PROMPT -
Among the lines below, which ones contain the word "computer"? Copy every such line.

DATA LISTING -
##############################

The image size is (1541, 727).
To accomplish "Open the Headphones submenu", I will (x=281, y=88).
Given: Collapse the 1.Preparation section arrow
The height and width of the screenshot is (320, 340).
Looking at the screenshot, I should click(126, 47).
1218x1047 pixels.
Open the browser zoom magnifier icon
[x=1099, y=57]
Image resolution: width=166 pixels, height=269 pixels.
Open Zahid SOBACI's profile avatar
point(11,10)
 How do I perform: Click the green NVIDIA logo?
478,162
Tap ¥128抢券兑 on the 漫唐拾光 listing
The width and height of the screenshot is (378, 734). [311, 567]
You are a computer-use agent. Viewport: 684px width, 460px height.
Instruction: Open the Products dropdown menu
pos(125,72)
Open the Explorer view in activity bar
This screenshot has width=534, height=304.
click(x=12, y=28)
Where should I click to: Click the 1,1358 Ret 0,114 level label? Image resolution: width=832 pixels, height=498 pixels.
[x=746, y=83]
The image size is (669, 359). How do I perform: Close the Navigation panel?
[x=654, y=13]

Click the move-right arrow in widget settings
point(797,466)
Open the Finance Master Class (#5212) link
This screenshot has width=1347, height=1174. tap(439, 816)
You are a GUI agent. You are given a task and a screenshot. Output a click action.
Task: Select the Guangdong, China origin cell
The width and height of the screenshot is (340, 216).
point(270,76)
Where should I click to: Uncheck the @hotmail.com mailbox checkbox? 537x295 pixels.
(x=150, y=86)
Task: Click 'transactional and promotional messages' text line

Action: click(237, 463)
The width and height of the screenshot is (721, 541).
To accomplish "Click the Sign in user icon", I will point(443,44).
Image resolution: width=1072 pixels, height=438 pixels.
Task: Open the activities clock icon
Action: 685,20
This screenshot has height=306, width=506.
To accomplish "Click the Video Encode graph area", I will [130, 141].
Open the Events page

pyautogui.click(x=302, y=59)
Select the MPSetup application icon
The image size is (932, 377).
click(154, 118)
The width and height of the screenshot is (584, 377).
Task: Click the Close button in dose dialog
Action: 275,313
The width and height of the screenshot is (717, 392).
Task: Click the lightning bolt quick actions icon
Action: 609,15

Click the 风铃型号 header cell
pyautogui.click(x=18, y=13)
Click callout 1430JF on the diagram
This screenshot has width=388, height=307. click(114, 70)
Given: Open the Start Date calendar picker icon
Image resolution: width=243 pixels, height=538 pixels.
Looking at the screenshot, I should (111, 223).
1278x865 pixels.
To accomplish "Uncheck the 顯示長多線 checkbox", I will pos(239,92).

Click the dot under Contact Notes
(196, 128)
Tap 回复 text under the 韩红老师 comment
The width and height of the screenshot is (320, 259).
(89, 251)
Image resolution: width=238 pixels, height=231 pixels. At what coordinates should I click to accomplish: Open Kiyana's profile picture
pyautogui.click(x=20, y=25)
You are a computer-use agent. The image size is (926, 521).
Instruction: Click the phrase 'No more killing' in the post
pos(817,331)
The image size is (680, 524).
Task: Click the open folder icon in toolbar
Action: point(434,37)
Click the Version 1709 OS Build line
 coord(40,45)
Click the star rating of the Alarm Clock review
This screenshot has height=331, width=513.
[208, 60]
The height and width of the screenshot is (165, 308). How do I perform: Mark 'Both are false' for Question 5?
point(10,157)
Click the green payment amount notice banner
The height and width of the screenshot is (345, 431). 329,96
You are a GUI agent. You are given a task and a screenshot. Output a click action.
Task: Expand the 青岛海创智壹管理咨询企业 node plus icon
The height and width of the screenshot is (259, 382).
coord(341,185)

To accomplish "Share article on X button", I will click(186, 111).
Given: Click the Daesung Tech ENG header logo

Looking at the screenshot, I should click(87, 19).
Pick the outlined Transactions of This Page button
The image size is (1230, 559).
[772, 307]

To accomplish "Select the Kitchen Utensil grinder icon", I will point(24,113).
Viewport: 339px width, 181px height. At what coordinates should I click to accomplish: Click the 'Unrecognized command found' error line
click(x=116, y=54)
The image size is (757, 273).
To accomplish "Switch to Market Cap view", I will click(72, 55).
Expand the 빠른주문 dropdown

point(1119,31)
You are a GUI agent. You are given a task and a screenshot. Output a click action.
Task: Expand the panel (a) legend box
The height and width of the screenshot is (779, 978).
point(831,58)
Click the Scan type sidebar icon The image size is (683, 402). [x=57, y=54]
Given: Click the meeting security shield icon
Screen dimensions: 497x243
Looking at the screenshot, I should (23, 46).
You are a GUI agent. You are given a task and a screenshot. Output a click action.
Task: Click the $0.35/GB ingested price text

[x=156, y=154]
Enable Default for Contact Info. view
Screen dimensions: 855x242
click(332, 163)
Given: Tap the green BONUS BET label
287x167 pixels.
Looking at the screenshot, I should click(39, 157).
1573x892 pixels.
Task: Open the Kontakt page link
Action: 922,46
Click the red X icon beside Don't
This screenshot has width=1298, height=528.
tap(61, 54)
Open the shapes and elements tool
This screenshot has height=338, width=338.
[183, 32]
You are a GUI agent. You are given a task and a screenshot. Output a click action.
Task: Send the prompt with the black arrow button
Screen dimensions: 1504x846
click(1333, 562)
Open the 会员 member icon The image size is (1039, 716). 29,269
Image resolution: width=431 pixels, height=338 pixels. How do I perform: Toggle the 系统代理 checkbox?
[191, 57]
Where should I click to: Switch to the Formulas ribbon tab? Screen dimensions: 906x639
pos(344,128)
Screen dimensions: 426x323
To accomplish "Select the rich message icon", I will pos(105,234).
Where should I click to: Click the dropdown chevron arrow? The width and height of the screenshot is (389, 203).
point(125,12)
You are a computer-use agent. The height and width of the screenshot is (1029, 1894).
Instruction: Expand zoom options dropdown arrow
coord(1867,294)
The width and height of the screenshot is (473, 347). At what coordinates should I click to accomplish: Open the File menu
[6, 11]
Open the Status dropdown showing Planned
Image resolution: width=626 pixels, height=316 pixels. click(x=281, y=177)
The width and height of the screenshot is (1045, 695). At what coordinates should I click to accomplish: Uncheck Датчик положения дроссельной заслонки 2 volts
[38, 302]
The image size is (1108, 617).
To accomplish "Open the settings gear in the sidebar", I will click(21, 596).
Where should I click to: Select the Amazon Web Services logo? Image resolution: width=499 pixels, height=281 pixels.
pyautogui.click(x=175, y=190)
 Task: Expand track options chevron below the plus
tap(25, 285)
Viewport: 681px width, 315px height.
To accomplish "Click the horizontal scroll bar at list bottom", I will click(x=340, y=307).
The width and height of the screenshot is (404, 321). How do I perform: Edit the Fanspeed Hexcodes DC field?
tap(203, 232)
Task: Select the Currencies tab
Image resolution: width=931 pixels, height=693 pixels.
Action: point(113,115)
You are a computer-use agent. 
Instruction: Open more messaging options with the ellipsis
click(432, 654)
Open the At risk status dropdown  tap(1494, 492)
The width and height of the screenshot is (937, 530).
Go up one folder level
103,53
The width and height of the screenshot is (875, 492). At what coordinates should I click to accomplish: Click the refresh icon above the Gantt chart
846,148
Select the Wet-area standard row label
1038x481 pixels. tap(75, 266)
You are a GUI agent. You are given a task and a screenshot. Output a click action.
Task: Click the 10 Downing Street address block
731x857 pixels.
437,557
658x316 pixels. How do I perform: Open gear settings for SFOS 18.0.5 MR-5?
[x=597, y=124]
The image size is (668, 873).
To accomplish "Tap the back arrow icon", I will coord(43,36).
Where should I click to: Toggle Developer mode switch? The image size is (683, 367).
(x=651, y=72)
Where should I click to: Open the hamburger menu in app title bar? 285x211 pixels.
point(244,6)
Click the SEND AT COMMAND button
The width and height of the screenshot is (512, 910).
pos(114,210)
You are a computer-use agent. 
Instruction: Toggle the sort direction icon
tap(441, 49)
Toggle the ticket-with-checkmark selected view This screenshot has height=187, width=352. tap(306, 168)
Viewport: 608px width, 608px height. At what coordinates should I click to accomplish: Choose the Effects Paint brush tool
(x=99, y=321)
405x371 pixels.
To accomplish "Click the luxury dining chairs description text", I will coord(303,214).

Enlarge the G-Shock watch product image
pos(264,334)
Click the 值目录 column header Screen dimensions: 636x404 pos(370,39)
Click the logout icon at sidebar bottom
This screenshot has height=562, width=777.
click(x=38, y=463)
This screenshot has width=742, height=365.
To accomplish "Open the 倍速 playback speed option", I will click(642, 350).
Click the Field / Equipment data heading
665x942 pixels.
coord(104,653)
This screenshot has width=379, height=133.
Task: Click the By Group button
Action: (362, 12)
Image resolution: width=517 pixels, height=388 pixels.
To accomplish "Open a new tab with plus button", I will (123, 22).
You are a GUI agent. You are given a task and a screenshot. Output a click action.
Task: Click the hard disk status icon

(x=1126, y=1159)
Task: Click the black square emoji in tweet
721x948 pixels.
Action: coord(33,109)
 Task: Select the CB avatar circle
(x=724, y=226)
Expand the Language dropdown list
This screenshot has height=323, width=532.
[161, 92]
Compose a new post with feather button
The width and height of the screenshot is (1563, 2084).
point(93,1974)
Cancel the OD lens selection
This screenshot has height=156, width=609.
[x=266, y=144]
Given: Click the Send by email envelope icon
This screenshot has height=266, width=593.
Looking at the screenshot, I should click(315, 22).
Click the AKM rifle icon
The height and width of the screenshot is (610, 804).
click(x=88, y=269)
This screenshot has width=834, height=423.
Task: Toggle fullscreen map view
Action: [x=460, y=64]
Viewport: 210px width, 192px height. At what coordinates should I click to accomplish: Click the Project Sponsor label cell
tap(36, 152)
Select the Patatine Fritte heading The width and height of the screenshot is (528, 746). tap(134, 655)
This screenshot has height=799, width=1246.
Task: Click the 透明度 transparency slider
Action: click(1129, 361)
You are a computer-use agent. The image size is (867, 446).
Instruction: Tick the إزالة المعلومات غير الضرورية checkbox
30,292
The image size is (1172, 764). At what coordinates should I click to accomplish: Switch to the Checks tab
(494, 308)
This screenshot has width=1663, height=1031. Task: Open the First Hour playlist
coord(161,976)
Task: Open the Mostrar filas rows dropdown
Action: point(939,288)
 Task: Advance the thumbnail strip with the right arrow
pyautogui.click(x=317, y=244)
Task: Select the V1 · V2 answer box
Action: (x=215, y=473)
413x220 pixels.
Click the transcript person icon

##############################

WRITTEN REPLY -
You are a computer-use agent. Viewport: 684px width, 460px height.
You are a computer-use agent. The image size is (926, 521).
You are a computer-use agent. The height and width of the screenshot is (1029, 1894).
You are a computer-use agent. 
You are a computer-use agent. 
You are a computer-use agent. The image size is (867, 446).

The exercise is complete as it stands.